A análise também mostra concentração de casos entre mulheres jovens. A faixa etária com maior número de registros é a de 25 a 29 anos, com seis ocorrências, equivalente a 16,2% dos casos. Em seguida aparecem mulheres entre 30 e 34 anos, com cinco registros, ou 13,5%.
As faixas de 15 a 19 anos e de 40 a 44 anos somam quatro casos cada, representando 10,8% do total em cada grupo. O levantamento também registra vítimas idosas, com três casos entre mulheres de 65 a 79 anos.
O boletim identifica um recorte racial significativo na violência de gênero no estado. Mulheres negras aparecem em maior número na maioria das faixas etárias analisadas e também estão mais expostas a diferentes formas de violência letal.

Em relação aos meios utilizados nos crimes, o uso de arma branca aparece como o mais frequente, responsável por 37,8% dos casos.
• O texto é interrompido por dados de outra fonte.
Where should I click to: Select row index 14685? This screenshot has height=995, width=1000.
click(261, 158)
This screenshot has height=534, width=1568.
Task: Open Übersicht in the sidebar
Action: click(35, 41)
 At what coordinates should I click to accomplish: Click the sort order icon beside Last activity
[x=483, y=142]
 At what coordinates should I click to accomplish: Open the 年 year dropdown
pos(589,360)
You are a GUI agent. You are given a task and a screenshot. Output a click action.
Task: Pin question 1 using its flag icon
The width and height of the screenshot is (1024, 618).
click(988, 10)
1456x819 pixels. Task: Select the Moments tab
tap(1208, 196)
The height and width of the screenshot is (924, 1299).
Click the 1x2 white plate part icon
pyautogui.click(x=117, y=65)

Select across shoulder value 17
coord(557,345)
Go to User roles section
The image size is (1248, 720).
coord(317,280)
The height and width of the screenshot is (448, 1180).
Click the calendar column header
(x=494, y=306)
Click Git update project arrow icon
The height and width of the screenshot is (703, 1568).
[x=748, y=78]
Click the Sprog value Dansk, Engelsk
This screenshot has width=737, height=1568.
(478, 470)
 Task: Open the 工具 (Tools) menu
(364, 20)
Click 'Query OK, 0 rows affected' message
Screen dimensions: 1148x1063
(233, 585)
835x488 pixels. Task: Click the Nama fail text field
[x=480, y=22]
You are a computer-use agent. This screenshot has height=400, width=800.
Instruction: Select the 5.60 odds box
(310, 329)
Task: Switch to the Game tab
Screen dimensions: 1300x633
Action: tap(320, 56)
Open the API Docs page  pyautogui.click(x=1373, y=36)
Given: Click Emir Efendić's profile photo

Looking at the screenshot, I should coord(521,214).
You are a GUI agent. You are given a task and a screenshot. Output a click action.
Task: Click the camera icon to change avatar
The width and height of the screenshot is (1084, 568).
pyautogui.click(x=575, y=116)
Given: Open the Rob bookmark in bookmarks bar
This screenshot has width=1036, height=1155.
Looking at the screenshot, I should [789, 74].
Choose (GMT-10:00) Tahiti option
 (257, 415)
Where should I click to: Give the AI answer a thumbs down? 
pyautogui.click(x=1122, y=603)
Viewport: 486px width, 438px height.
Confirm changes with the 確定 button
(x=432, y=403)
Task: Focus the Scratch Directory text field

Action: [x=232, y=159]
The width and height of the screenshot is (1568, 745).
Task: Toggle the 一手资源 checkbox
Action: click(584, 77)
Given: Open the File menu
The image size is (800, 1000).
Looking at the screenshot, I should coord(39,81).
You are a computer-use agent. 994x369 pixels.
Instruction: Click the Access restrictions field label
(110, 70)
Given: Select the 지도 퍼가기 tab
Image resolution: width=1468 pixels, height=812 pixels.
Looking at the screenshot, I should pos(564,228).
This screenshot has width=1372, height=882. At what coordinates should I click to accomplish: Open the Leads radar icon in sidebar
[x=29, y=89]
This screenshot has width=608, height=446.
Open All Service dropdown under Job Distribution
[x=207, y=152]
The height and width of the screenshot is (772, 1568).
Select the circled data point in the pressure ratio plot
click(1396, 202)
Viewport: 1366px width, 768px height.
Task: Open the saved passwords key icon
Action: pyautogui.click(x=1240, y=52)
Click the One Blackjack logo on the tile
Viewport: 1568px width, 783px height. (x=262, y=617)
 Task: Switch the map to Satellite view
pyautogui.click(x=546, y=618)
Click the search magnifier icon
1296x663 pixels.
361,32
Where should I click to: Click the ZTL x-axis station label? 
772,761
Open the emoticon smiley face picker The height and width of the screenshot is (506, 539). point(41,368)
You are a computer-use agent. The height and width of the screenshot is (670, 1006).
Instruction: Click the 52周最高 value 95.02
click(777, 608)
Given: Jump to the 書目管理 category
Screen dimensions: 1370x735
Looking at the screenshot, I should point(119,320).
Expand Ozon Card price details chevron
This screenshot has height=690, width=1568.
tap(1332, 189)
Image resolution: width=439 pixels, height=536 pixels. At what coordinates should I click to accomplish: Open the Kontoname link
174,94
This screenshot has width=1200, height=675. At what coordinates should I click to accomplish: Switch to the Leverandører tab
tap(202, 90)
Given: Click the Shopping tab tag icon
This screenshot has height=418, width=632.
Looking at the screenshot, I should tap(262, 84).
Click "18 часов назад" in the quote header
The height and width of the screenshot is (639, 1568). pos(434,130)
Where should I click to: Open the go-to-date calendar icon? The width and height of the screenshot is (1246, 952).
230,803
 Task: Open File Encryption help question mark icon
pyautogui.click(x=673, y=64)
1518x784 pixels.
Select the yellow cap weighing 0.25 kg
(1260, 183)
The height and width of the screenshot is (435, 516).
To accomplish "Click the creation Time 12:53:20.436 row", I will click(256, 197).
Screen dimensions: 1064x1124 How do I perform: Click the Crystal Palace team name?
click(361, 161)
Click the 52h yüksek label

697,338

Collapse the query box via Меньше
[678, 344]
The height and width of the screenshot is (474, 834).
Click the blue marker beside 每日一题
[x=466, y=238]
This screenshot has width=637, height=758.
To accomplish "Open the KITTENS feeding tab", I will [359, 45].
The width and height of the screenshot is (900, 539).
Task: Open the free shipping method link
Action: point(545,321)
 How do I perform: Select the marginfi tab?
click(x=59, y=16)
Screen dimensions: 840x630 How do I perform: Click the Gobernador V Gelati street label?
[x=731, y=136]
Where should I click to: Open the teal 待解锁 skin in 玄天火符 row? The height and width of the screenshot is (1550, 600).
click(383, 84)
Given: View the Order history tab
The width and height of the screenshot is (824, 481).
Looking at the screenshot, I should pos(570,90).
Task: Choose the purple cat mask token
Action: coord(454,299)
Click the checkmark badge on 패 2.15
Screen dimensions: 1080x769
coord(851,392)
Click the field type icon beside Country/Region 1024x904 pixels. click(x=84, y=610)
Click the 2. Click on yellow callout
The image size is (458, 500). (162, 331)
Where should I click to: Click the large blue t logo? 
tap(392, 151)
Em seguida aparecem armas de fogo, com 18,9%, e envenenamento, com 10,8%.
Os registros também indicam que os crimes ocorrem principalmente em contextos de proximidade entre vítima e agressor, característica associada à dinâmica de violência interpessoal.
A distribuição temporal mostra maior concentração de feminicídios aos domingos, que reúnem 27% dos casos. A maior parte das ocorrências acontece durante a tarde, com 40,5% dos registros, seguida pela manhã, com 32,4%, e pela noite, com 21,6%.
Entre os municípios, Teresina concentra o maior número de ocorrências, com nove casos. Parnaíba aparece em seguida, com seis registros.